Far as I can tell, Eric Clapton was the only musician in rock history who provoked an actual god level of appreciation among fans…by accident. This was during his days under blues center-point John Mayall and the Bluesbreakers. Though there was, despite urban legend to the contrary, at first just one 'Clapton is God' graffito spray-painted on a wall in an Islington Underground station, a photographer snapped a photo, complete with ironic dog urinating on the clause. It was after that amusing incident that the slogan erupted elsewhere. It wasn't an untoward sentiment, though, as we've seen through time, and the 'guitar god' epithet was thusly born. Clapton is usually considered second only to Jimi Hendrix in the rock genre and, on that, even boneheads like David Fricke (Rolling Stone) agree.
To that point, Eric had been in the Yardbirds for years, where his work was quite satisfying but nowhere indicative of what would come, and then with Mayall for just a few months, but his prowess was unmistakeable where'er h went. Then came Cream, with fellow muso monsters Ginger Baker and Jack Bruce, and E.C.'s virtuosity was magnified to Olympian heights. Inspired by Jimi Hendrix, the guitarist caught fire beyond even the technical inspirations lauded with Mayall, co-creatiing an ensemble well regarded as seminal to acid rock, psychedelic musics, and bluesrock, and all of that is back-chapter to The 1970s Review. There's also a side anecdote that the film does not carry but that tickles me pink: Clapton, #2 all-time greatest, was heavily influenced by #1, Hendrix, and when Eric left Mayall, Peter Green, the guy considered #3 by Mojo magazine, stepped into the Bluesbreakers just prior to creating Fleetwood Mac. Small world.

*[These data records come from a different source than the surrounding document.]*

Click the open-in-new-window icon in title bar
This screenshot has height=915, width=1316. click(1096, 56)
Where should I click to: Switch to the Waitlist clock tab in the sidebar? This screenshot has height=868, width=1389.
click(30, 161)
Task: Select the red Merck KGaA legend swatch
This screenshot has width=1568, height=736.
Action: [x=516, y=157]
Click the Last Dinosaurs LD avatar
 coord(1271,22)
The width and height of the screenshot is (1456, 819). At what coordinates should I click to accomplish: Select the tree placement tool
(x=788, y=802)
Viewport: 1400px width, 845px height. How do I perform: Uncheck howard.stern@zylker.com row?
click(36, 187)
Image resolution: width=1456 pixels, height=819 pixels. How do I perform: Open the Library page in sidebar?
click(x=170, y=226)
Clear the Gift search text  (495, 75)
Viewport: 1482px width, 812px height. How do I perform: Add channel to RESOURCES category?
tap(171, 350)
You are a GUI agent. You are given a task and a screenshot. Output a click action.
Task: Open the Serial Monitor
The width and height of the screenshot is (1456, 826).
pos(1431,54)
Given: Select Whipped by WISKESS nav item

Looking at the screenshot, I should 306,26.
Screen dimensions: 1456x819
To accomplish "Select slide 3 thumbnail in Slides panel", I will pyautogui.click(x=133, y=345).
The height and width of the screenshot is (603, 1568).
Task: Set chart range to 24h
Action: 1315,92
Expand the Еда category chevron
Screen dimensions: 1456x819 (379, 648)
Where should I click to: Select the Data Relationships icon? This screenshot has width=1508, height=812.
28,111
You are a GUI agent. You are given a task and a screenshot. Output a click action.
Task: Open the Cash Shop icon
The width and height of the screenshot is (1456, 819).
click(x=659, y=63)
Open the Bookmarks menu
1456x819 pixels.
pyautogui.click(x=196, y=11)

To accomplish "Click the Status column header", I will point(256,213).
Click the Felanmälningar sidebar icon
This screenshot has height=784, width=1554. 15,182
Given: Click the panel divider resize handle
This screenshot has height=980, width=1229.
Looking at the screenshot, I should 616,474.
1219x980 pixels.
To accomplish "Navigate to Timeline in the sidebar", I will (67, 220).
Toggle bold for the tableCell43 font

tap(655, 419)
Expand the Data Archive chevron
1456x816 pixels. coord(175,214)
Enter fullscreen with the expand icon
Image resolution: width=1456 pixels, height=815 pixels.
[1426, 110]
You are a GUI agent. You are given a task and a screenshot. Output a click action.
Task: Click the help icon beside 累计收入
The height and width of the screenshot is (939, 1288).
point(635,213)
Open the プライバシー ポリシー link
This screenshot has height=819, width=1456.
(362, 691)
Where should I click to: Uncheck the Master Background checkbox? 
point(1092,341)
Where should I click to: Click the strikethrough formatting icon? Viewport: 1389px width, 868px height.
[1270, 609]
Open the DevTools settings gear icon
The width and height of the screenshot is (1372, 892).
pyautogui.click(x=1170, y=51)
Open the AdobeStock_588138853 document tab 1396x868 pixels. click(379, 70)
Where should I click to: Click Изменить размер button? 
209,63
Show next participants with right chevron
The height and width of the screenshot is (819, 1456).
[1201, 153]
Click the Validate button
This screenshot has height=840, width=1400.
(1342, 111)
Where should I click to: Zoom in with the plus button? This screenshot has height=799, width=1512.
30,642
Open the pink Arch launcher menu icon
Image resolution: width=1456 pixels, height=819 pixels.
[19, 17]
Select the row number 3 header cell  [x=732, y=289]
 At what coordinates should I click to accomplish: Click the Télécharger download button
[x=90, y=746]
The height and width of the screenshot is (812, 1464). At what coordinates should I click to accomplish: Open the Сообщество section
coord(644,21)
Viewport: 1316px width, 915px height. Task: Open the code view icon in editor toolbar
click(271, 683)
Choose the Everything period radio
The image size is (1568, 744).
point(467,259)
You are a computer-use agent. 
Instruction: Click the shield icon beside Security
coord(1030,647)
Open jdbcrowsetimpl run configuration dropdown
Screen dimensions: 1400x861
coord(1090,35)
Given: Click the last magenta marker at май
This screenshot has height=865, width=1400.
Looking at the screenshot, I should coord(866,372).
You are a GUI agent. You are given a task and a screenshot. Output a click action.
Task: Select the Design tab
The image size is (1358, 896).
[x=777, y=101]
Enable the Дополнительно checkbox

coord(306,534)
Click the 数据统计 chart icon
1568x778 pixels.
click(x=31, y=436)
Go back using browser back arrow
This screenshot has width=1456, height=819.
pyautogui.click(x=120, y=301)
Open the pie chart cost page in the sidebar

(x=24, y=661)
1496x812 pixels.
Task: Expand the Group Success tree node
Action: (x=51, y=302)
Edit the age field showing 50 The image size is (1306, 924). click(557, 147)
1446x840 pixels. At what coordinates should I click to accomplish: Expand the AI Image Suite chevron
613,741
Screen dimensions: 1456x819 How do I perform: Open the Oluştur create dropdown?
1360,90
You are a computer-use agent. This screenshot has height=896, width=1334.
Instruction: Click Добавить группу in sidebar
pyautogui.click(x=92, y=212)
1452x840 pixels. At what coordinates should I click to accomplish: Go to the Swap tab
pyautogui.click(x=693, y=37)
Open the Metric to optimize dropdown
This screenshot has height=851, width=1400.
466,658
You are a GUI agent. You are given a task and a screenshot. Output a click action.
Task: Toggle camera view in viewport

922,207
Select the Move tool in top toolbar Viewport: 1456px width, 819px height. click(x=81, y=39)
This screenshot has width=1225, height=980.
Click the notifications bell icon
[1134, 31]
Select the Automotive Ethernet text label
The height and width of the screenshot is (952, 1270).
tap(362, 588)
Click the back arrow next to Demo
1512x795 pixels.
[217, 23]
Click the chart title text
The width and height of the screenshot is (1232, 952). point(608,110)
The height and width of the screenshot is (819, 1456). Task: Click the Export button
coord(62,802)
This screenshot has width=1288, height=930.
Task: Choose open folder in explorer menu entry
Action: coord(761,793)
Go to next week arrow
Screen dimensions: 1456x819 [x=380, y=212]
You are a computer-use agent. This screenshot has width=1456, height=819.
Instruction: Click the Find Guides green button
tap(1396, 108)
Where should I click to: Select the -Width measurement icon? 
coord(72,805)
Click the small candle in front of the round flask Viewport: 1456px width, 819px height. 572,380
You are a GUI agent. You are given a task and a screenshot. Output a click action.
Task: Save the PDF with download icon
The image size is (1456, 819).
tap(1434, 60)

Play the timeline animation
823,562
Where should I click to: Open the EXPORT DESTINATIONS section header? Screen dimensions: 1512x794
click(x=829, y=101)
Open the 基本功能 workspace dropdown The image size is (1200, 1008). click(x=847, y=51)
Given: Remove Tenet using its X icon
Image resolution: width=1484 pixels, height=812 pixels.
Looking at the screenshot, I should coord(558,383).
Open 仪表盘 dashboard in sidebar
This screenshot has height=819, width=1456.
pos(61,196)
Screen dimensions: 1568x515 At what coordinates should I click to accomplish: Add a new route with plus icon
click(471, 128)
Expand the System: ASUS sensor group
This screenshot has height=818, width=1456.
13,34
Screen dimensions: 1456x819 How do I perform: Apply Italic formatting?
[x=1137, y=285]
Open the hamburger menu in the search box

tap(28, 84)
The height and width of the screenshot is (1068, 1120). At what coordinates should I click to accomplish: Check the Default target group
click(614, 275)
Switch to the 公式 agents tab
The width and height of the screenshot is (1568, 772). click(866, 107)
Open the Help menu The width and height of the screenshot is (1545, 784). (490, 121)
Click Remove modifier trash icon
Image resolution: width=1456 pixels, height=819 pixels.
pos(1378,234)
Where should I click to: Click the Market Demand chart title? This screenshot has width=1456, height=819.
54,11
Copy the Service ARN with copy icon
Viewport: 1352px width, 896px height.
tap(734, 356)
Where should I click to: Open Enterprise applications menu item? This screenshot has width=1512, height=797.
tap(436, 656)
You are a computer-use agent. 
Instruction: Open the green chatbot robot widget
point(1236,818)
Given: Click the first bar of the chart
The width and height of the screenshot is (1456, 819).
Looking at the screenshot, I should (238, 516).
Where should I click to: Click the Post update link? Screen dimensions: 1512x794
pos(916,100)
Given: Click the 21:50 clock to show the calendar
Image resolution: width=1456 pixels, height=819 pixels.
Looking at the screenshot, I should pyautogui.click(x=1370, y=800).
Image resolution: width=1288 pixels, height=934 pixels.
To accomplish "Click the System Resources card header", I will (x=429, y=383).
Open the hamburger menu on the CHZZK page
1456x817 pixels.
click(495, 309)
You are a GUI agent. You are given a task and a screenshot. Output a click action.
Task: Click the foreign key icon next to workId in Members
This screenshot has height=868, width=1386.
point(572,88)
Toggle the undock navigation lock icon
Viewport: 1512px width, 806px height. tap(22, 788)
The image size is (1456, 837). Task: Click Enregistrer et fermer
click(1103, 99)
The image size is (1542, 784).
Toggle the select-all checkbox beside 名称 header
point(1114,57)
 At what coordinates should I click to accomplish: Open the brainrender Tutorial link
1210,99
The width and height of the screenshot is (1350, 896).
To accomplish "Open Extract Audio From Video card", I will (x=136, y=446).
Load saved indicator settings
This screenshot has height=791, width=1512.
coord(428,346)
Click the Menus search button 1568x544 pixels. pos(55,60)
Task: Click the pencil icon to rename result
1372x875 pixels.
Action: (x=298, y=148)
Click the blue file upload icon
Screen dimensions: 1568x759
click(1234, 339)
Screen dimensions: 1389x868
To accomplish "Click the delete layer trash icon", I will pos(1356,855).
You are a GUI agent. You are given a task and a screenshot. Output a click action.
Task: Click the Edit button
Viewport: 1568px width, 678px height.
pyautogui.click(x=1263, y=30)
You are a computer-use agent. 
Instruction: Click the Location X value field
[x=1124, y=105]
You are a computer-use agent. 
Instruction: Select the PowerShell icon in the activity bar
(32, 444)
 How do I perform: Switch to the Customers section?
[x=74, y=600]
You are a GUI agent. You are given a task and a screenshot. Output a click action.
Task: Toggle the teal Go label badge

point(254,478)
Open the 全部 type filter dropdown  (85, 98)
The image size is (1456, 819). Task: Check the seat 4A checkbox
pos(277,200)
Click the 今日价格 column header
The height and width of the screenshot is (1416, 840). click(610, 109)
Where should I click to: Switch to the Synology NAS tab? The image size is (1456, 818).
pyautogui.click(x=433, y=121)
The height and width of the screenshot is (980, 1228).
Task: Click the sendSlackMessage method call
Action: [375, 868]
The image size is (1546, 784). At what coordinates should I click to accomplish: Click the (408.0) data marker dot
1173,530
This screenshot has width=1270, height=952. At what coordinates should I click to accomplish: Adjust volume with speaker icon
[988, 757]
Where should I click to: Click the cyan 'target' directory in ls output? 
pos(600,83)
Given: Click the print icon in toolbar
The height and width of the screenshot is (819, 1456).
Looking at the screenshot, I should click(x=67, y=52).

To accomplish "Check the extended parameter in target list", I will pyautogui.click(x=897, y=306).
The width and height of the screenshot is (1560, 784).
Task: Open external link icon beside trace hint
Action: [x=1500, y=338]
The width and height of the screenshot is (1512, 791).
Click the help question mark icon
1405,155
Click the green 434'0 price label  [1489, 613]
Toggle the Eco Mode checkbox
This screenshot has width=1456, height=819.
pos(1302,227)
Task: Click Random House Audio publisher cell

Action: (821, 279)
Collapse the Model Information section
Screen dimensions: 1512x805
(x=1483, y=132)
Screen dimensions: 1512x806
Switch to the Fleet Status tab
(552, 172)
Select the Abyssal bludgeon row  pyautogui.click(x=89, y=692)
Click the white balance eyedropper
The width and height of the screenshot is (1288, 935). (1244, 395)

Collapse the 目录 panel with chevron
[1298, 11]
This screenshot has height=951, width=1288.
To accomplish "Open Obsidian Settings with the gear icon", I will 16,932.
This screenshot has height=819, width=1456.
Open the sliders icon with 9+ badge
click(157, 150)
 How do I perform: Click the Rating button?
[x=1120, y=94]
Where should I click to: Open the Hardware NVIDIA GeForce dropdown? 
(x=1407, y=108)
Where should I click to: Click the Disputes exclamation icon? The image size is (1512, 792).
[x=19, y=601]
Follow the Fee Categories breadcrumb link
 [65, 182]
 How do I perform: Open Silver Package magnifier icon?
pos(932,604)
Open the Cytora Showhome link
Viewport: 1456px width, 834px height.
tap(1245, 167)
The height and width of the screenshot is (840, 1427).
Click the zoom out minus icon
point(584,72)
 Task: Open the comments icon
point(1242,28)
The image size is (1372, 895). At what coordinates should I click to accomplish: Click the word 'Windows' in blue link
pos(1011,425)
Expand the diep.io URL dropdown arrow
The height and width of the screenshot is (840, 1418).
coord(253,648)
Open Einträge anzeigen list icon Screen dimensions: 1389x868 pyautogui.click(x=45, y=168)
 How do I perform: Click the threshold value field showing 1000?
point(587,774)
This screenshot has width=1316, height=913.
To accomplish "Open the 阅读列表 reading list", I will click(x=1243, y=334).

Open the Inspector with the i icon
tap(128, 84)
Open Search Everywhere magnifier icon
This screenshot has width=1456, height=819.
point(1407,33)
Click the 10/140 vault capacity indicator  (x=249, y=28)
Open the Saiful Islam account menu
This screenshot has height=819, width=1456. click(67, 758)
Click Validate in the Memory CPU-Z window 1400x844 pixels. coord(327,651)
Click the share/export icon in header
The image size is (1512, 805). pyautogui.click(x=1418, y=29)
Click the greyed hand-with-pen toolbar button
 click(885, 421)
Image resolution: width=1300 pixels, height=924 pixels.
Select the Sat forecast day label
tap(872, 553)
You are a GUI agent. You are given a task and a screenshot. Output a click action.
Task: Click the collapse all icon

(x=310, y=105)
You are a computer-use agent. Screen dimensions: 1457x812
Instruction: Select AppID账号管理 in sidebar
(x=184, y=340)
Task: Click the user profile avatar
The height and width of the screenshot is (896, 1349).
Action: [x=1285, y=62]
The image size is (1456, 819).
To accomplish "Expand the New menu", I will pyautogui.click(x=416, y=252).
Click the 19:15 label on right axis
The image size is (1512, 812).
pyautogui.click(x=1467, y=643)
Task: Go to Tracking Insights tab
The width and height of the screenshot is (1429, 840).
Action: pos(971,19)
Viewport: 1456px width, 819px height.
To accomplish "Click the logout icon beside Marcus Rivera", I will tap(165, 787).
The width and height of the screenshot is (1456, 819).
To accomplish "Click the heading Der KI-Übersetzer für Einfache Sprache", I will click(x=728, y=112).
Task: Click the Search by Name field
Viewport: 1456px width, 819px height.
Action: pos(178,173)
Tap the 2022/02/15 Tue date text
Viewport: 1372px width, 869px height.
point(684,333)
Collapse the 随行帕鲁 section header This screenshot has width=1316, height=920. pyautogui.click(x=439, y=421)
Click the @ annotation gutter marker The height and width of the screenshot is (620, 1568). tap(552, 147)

It wasn't Hendrix, though, who had the most lasting influence on the gent, as this DVD makes very clear. That honor goes to The Band. When Clapton heard their debut, he threw over all the acid rock and traveled in the direction of roots authenticity. A very sensitive human being and someone who was hopelessly enamored with the blues, he deeply responded to the depth of feeling in the group's music. Just by that exposure, he felt healed after a nerve-wrackingly tumultuous career with Cream (the highly acrimonious relationship between Baker and Bruce is legendary) and Blind Faith, where the volatile Baker had become the group's drummer only through the insistence of Steve Winwood.
All of that, a welter of problems upon problems upon problems, forms the groundwork here and, in a long line of coincidences, the group that had toured under Blind Faith, Delaney and Bonnie, became E.C.'s new home for a time, a residence in which he was curiously a distinct second banana. Thus the band-ing instinct was rapidly becoming anathema to his forte. One more try, Derek & the Dominos, provided the denouement before he detached from that path completely, never to return. Interestingly, critical reception of the superb Layla and Other Assorted Love Songs was lukewarm, and consumers weren't terribly avid either. Worse, during the studio sessions, Hendrix died, and, not long after them, fellow band member Duane Allman, whom Clapton looked upon as the brother he never had, was killed in a motorcycle accident.
And that, y'all, is where I'll leave you, as the 2-1/2 hour DVD digs into the long remainder of the tale and its revelations of struggles with alcohol, heroin, women, his music, the death of his son, and much more…not to mention ever increasing success, fame, and artistic advances. As you listen and watch, you'll find the most intense yet refreshing presence among the commentarists here is the criminally underlauded musician Bobby Whitlock, co-founder of Derek & the Dominos, and who's still active and retains his powers (see here). He's one of those people you so rarely meet who just tells it like it is while heavily invested in everything he talks about. Based on his presence, I think I'll go back and pick up his autobiography; it's gotta be as fascinating as this DVD of pain and brilliance.
And, um, that whole Enoch Powell thing with Eric…holy Jesus!